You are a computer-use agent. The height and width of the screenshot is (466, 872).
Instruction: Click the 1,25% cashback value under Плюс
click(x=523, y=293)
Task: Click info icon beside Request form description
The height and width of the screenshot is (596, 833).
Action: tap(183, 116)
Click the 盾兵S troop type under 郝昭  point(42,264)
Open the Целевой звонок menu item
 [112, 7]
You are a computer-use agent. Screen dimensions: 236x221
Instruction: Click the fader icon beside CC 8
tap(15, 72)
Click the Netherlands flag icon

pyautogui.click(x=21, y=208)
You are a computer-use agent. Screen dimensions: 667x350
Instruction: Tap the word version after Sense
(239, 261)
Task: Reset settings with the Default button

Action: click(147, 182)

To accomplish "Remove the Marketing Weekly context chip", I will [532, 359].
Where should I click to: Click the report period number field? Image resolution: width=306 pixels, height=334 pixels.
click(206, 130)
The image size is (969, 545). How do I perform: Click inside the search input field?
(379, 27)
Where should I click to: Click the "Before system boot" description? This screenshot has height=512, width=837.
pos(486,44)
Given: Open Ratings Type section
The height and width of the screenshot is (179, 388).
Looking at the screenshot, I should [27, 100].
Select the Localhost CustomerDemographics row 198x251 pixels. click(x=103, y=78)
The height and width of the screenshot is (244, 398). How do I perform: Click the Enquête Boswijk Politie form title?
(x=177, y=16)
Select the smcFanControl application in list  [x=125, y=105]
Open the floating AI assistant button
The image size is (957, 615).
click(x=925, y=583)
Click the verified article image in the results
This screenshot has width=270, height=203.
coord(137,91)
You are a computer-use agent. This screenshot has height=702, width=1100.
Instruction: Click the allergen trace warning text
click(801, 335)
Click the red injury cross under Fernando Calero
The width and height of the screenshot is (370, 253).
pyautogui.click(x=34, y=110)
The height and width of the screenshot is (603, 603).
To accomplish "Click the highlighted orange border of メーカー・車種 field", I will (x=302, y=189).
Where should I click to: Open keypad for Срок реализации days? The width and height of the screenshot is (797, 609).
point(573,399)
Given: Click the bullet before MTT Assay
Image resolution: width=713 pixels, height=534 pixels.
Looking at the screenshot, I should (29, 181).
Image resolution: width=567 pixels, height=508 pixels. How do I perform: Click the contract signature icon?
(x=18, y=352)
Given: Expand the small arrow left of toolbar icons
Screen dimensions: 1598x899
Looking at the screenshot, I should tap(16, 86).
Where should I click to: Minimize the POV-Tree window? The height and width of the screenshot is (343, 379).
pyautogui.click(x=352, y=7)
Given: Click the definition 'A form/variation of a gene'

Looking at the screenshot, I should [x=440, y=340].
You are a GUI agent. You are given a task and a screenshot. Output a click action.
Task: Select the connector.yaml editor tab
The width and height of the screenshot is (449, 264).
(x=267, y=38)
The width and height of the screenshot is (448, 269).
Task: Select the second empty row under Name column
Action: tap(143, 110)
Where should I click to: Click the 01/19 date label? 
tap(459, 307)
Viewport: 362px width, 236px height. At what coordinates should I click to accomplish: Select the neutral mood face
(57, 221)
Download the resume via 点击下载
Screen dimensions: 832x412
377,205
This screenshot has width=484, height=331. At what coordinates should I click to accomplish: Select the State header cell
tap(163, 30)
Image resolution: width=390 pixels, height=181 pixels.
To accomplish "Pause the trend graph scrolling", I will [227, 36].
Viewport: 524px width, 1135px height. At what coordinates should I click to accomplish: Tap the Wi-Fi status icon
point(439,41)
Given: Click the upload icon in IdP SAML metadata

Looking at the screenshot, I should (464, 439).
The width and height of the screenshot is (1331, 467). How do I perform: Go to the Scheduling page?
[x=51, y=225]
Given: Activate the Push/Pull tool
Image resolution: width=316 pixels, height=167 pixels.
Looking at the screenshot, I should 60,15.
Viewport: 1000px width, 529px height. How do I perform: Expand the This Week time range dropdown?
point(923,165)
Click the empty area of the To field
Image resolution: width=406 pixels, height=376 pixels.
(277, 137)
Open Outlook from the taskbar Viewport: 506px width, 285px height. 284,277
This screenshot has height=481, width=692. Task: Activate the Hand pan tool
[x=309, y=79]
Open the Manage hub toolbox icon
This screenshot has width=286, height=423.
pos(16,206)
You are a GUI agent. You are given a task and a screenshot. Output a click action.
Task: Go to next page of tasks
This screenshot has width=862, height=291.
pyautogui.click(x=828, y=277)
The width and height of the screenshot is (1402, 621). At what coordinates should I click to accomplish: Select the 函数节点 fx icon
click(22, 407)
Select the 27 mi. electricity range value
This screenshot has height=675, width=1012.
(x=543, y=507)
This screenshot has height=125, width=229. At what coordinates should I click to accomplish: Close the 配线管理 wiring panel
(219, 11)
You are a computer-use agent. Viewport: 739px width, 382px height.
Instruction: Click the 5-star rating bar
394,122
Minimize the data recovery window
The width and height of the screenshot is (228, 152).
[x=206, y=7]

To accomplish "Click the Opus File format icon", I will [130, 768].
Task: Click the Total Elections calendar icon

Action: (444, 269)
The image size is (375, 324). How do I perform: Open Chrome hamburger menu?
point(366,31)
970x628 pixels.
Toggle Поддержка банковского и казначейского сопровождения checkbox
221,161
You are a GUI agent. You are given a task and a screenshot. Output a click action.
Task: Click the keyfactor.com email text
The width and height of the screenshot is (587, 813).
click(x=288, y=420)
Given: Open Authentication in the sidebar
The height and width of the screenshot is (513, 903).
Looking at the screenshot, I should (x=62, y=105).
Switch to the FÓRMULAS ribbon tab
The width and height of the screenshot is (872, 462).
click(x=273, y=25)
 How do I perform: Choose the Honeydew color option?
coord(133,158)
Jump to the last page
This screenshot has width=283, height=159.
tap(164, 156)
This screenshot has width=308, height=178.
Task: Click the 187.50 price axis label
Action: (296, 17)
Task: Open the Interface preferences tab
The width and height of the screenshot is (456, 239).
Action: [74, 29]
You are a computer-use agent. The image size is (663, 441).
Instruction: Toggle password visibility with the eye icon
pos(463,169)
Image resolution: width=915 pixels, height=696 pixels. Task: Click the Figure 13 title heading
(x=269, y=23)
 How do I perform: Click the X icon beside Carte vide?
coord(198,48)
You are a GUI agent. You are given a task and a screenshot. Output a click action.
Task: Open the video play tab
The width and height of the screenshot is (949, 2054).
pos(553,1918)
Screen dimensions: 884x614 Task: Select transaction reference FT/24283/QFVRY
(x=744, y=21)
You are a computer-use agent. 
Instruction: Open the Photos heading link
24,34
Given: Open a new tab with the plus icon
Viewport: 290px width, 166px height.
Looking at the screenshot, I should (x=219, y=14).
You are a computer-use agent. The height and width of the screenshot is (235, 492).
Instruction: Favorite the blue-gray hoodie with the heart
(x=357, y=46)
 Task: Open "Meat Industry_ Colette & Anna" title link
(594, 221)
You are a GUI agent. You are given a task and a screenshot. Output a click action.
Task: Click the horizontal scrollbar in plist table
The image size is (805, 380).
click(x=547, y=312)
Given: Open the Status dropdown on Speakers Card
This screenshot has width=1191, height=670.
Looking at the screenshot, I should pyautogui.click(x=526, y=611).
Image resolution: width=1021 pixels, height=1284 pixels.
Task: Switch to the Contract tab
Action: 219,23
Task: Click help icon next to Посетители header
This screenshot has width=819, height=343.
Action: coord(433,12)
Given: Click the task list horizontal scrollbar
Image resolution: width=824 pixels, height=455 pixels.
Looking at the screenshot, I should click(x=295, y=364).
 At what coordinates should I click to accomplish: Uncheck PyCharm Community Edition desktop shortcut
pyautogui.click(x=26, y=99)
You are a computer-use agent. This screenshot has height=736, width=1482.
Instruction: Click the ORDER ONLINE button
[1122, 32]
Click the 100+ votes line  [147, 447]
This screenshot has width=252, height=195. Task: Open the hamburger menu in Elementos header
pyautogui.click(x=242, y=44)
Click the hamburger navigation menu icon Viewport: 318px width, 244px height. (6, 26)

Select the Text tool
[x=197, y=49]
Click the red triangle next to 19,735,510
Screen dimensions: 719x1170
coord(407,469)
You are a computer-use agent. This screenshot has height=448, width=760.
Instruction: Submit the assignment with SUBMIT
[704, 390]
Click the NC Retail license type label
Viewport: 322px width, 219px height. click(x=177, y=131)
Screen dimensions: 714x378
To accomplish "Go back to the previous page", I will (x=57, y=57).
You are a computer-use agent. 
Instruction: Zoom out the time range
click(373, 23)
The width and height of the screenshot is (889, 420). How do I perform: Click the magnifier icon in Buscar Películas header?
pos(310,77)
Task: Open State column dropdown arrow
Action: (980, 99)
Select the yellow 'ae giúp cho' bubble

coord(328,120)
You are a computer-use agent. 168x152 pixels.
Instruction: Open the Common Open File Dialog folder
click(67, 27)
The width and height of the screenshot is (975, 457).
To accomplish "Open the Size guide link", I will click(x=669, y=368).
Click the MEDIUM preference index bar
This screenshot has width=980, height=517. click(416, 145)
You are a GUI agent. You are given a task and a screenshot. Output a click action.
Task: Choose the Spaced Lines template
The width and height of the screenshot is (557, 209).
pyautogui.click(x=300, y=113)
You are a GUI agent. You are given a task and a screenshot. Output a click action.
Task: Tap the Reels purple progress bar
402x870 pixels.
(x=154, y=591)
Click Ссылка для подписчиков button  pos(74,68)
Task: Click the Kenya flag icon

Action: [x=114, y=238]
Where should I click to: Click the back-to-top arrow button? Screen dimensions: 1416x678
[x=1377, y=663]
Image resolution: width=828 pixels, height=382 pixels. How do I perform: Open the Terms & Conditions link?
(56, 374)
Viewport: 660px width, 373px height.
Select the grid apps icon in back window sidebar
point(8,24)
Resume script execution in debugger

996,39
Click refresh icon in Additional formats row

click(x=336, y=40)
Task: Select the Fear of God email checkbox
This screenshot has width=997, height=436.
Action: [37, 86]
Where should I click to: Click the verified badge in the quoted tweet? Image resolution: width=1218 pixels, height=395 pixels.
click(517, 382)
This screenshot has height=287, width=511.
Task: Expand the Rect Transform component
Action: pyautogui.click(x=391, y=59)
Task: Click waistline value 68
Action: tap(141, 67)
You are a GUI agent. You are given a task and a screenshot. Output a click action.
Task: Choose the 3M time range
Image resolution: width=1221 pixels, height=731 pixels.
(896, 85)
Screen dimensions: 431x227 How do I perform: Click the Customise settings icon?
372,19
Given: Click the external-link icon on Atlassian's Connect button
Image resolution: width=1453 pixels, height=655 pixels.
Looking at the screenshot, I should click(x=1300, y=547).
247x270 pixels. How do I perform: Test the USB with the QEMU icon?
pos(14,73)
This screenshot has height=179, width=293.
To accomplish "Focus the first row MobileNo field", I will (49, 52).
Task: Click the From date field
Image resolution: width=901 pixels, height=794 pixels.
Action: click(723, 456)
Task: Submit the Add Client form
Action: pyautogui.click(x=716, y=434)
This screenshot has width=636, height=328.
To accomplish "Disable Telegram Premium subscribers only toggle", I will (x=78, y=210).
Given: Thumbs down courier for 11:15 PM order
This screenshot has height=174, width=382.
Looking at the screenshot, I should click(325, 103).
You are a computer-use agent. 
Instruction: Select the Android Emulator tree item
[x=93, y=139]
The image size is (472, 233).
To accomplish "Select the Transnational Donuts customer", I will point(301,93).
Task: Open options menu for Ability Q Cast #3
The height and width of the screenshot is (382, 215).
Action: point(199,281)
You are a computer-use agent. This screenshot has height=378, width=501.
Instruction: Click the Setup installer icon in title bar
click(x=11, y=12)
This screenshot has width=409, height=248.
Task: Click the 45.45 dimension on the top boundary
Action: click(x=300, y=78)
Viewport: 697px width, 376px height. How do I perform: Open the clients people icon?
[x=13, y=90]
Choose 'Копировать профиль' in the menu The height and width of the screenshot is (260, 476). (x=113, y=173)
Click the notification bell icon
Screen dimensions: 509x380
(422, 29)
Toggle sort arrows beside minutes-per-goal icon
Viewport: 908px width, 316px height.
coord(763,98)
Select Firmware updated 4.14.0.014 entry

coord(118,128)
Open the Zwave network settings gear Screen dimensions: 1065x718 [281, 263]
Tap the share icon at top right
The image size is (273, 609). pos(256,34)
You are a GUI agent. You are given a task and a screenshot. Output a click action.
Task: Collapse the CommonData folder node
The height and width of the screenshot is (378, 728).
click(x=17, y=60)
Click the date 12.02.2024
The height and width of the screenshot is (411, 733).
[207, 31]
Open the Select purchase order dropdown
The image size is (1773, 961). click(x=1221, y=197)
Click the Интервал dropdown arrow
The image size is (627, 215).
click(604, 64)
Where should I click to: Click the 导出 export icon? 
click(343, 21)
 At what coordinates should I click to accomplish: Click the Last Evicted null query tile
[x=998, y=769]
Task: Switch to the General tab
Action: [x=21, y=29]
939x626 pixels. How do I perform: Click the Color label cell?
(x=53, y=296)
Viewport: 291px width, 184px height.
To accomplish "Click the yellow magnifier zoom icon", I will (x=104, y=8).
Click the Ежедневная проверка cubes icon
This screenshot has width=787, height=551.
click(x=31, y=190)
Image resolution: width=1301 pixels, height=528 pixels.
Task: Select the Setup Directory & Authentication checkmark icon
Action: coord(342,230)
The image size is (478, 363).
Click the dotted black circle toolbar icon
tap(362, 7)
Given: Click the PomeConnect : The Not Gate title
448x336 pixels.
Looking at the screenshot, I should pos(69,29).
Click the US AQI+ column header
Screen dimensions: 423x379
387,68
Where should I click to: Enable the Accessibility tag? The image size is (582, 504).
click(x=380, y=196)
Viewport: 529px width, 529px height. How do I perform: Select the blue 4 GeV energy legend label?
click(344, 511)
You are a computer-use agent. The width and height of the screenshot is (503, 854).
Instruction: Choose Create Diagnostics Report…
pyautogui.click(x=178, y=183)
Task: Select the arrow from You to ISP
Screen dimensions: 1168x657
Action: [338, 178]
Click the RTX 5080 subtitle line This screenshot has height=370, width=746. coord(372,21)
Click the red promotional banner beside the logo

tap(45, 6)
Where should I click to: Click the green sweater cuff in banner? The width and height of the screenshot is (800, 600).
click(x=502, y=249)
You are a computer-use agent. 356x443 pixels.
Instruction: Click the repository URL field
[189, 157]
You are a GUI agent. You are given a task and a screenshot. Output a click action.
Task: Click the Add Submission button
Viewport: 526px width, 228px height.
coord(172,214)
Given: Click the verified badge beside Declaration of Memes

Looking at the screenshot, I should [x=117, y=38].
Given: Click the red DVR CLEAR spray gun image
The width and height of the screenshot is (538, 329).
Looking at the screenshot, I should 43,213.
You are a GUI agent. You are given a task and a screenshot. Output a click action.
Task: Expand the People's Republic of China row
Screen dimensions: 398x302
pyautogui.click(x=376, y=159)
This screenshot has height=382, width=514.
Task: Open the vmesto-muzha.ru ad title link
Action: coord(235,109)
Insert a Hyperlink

* * * * * * *

→ **WORK TO BE COMPLETED**
From the data above, output exactly the lines between the one containing "The width and height of the screenshot is (1402, 621)." and the one containing "Given: Open Authentication in the sidebar", counting both of them.

→ **ANSWER BOX**
The width and height of the screenshot is (1402, 621). At what coordinates should I click to accomplish: Select the 函数节点 fx icon
click(22, 407)
Select the 27 mi. electricity range value
This screenshot has height=675, width=1012.
(x=543, y=507)
This screenshot has height=125, width=229. At what coordinates should I click to accomplish: Close the 配线管理 wiring panel
(219, 11)
You are a computer-use agent. Viewport: 739px width, 382px height.
Instruction: Click the 5-star rating bar
394,122
Minimize the data recovery window
The width and height of the screenshot is (228, 152).
[x=206, y=7]

To accomplish "Click the Opus File format icon", I will [130, 768].
Task: Click the Total Elections calendar icon

Action: (444, 269)
The image size is (375, 324). How do I perform: Open Chrome hamburger menu?
point(366,31)
970x628 pixels.
Toggle Поддержка банковского и казначейского сопровождения checkbox
221,161
You are a GUI agent. You are given a task and a screenshot. Output a click action.
Task: Click the keyfactor.com email text
The width and height of the screenshot is (587, 813).
click(x=288, y=420)
Given: Open Authentication in the sidebar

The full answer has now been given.